** ASSIGNMENT **
Retype the listing that follows, exactly as written.

** Opening INFORMATION SUPPLIED block **

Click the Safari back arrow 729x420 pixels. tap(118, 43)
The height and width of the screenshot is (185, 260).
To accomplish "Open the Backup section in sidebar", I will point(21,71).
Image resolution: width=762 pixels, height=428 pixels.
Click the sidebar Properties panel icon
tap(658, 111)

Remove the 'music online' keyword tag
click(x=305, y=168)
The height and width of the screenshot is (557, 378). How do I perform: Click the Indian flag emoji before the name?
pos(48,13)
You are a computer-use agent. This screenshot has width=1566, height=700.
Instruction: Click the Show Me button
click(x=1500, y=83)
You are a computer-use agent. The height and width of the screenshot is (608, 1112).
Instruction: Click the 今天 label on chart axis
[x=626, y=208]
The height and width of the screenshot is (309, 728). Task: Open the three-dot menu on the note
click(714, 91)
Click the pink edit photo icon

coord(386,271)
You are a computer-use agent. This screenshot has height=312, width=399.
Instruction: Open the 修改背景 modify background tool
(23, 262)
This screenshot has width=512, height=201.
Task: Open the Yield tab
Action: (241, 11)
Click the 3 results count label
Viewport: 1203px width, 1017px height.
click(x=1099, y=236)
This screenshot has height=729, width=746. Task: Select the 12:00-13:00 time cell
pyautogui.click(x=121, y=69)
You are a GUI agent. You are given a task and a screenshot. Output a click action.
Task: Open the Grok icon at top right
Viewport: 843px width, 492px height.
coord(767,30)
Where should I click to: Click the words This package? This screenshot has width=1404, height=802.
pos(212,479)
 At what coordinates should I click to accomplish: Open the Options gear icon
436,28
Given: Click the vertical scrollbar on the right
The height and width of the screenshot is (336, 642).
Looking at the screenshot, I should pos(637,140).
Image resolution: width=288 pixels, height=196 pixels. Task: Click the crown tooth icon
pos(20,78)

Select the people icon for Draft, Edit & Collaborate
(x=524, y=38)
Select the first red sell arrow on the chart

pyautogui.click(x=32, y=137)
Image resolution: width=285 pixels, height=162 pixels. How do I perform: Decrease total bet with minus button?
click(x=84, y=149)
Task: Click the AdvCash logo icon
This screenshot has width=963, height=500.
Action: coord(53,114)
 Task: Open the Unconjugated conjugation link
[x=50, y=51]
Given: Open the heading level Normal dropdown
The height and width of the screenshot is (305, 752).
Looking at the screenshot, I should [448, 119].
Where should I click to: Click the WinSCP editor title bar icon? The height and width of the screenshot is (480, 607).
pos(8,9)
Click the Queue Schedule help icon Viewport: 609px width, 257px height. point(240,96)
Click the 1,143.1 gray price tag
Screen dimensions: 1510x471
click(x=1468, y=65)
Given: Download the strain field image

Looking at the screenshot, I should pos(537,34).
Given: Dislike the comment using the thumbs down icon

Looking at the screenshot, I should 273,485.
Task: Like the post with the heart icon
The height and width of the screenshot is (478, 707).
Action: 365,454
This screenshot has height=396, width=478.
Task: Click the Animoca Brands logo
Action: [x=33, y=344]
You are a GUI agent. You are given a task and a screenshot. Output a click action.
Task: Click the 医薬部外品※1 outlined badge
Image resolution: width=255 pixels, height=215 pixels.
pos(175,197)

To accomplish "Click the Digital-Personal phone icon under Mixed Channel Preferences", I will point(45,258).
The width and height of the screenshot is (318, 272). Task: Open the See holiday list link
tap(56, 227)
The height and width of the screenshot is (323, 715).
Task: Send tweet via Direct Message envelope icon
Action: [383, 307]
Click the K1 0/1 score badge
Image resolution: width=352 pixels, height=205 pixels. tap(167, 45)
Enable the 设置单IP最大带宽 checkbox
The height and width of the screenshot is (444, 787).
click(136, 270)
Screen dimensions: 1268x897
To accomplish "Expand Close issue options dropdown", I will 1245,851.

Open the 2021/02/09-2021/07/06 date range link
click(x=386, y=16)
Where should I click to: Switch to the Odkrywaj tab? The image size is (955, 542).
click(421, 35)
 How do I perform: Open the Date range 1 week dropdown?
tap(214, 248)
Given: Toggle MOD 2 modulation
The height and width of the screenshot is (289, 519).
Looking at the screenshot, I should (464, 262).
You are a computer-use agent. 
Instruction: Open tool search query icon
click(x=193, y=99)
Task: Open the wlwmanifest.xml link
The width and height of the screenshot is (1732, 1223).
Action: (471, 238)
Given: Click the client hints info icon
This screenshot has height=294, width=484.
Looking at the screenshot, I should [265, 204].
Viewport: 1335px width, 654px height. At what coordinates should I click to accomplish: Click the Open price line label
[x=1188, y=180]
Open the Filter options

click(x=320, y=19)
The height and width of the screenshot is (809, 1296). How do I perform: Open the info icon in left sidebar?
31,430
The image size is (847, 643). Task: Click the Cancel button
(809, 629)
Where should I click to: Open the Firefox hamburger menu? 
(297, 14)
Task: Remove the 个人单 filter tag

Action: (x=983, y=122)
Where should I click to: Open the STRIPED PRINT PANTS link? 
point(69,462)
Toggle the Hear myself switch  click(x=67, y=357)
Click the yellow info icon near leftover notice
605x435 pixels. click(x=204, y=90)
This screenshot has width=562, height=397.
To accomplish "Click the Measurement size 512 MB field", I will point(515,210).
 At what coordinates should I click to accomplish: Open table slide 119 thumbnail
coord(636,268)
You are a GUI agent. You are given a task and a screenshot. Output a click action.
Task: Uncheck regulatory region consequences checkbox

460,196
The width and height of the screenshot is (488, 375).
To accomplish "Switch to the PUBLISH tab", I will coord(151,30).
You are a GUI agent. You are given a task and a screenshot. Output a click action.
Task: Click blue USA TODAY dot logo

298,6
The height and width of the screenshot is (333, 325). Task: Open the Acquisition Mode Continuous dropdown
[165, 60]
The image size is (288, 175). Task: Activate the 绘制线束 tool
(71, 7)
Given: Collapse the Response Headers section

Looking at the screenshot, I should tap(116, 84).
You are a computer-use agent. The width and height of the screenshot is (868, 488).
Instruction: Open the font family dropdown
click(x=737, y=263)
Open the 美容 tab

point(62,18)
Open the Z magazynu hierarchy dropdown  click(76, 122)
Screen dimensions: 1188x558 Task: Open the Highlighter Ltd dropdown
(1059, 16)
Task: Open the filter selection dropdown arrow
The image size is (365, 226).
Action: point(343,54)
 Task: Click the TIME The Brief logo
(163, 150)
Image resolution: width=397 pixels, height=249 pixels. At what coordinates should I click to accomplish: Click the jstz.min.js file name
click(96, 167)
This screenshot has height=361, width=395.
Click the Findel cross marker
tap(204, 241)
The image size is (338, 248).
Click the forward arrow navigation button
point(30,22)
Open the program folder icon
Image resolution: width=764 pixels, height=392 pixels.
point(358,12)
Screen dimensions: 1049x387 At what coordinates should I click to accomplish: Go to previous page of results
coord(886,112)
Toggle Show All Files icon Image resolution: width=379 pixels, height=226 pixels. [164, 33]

** Closing INFORMATION SUPPLIED block **

** WRITTEN RESPONSE **
Click the Safari back arrow 729x420 pixels. tap(118, 43)
The height and width of the screenshot is (185, 260).
To accomplish "Open the Backup section in sidebar", I will point(21,71).
Image resolution: width=762 pixels, height=428 pixels.
Click the sidebar Properties panel icon
tap(658, 111)

Remove the 'music online' keyword tag
click(x=305, y=168)
The height and width of the screenshot is (557, 378). How do I perform: Click the Indian flag emoji before the name?
pos(48,13)
You are a computer-use agent. This screenshot has width=1566, height=700.
Instruction: Click the Show Me button
click(x=1500, y=83)
You are a computer-use agent. The height and width of the screenshot is (608, 1112).
Instruction: Click the 今天 label on chart axis
[x=626, y=208]
The height and width of the screenshot is (309, 728). Task: Open the three-dot menu on the note
click(714, 91)
Click the pink edit photo icon

coord(386,271)
You are a computer-use agent. This screenshot has height=312, width=399.
Instruction: Open the 修改背景 modify background tool
(23, 262)
This screenshot has width=512, height=201.
Task: Open the Yield tab
Action: (241, 11)
Click the 3 results count label
Viewport: 1203px width, 1017px height.
click(x=1099, y=236)
This screenshot has height=729, width=746. Task: Select the 12:00-13:00 time cell
pyautogui.click(x=121, y=69)
You are a GUI agent. You are given a task and a screenshot. Output a click action.
Task: Open the Grok icon at top right
Viewport: 843px width, 492px height.
coord(767,30)
Where should I click to: Click the words This package? This screenshot has width=1404, height=802.
pos(212,479)
 At what coordinates should I click to accomplish: Open the Options gear icon
436,28
Given: Click the vertical scrollbar on the right
The height and width of the screenshot is (336, 642).
Looking at the screenshot, I should pos(637,140).
Image resolution: width=288 pixels, height=196 pixels. Task: Click the crown tooth icon
pos(20,78)

Select the people icon for Draft, Edit & Collaborate
(x=524, y=38)
Select the first red sell arrow on the chart

pyautogui.click(x=32, y=137)
Image resolution: width=285 pixels, height=162 pixels. How do I perform: Decrease total bet with minus button?
click(x=84, y=149)
Task: Click the AdvCash logo icon
This screenshot has width=963, height=500.
Action: coord(53,114)
 Task: Open the Unconjugated conjugation link
[x=50, y=51]
Given: Open the heading level Normal dropdown
The height and width of the screenshot is (305, 752).
Looking at the screenshot, I should [448, 119].
Where should I click to: Click the WinSCP editor title bar icon? The height and width of the screenshot is (480, 607).
pos(8,9)
Click the Queue Schedule help icon Viewport: 609px width, 257px height. point(240,96)
Click the 1,143.1 gray price tag
Screen dimensions: 1510x471
click(x=1468, y=65)
Given: Download the strain field image

Looking at the screenshot, I should pos(537,34).
Given: Dislike the comment using the thumbs down icon

Looking at the screenshot, I should 273,485.
Task: Like the post with the heart icon
The height and width of the screenshot is (478, 707).
Action: 365,454
This screenshot has height=396, width=478.
Task: Click the Animoca Brands logo
Action: [x=33, y=344]
You are a GUI agent. You are given a task and a screenshot. Output a click action.
Task: Click the 医薬部外品※1 outlined badge
Image resolution: width=255 pixels, height=215 pixels.
pos(175,197)

To accomplish "Click the Digital-Personal phone icon under Mixed Channel Preferences", I will point(45,258).
The width and height of the screenshot is (318, 272). Task: Open the See holiday list link
tap(56, 227)
The height and width of the screenshot is (323, 715).
Task: Send tweet via Direct Message envelope icon
Action: [383, 307]
Click the K1 0/1 score badge
Image resolution: width=352 pixels, height=205 pixels. tap(167, 45)
Enable the 设置单IP最大带宽 checkbox
The height and width of the screenshot is (444, 787).
click(136, 270)
Screen dimensions: 1268x897
To accomplish "Expand Close issue options dropdown", I will 1245,851.

Open the 2021/02/09-2021/07/06 date range link
click(x=386, y=16)
Where should I click to: Switch to the Odkrywaj tab? The image size is (955, 542).
click(421, 35)
 How do I perform: Open the Date range 1 week dropdown?
tap(214, 248)
Given: Toggle MOD 2 modulation
The height and width of the screenshot is (289, 519).
Looking at the screenshot, I should (464, 262).
You are a computer-use agent. 
Instruction: Open tool search query icon
click(x=193, y=99)
Task: Open the wlwmanifest.xml link
The width and height of the screenshot is (1732, 1223).
Action: (471, 238)
Given: Click the client hints info icon
This screenshot has height=294, width=484.
Looking at the screenshot, I should [265, 204].
Viewport: 1335px width, 654px height. At what coordinates should I click to accomplish: Click the Open price line label
[x=1188, y=180]
Open the Filter options

click(x=320, y=19)
The height and width of the screenshot is (809, 1296). How do I perform: Open the info icon in left sidebar?
31,430
The image size is (847, 643). Task: Click the Cancel button
(809, 629)
Where should I click to: Open the Firefox hamburger menu? 
(297, 14)
Task: Remove the 个人单 filter tag

Action: (x=983, y=122)
Where should I click to: Open the STRIPED PRINT PANTS link? 
point(69,462)
Toggle the Hear myself switch  click(x=67, y=357)
Click the yellow info icon near leftover notice
605x435 pixels. click(x=204, y=90)
This screenshot has width=562, height=397.
To accomplish "Click the Measurement size 512 MB field", I will point(515,210).
 At what coordinates should I click to accomplish: Open table slide 119 thumbnail
coord(636,268)
You are a GUI agent. You are given a task and a screenshot. Output a click action.
Task: Uncheck regulatory region consequences checkbox

460,196
The width and height of the screenshot is (488, 375).
To accomplish "Switch to the PUBLISH tab", I will coord(151,30).
You are a GUI agent. You are given a task and a screenshot. Output a click action.
Task: Click blue USA TODAY dot logo

298,6
The height and width of the screenshot is (333, 325). Task: Open the Acquisition Mode Continuous dropdown
[165, 60]
The image size is (288, 175). Task: Activate the 绘制线束 tool
(71, 7)
Given: Collapse the Response Headers section

Looking at the screenshot, I should tap(116, 84).
You are a computer-use agent. The width and height of the screenshot is (868, 488).
Instruction: Open the font family dropdown
click(x=737, y=263)
Open the 美容 tab

point(62,18)
Open the Z magazynu hierarchy dropdown  click(76, 122)
Screen dimensions: 1188x558 Task: Open the Highlighter Ltd dropdown
(1059, 16)
Task: Open the filter selection dropdown arrow
The image size is (365, 226).
Action: point(343,54)
 Task: Click the TIME The Brief logo
(163, 150)
Image resolution: width=397 pixels, height=249 pixels. At what coordinates should I click to accomplish: Click the jstz.min.js file name
click(96, 167)
This screenshot has height=361, width=395.
Click the Findel cross marker
tap(204, 241)
The image size is (338, 248).
Click the forward arrow navigation button
point(30,22)
Open the program folder icon
Image resolution: width=764 pixels, height=392 pixels.
point(358,12)
Screen dimensions: 1049x387 At what coordinates should I click to accomplish: Go to previous page of results
coord(886,112)
Toggle Show All Files icon Image resolution: width=379 pixels, height=226 pixels. [164, 33]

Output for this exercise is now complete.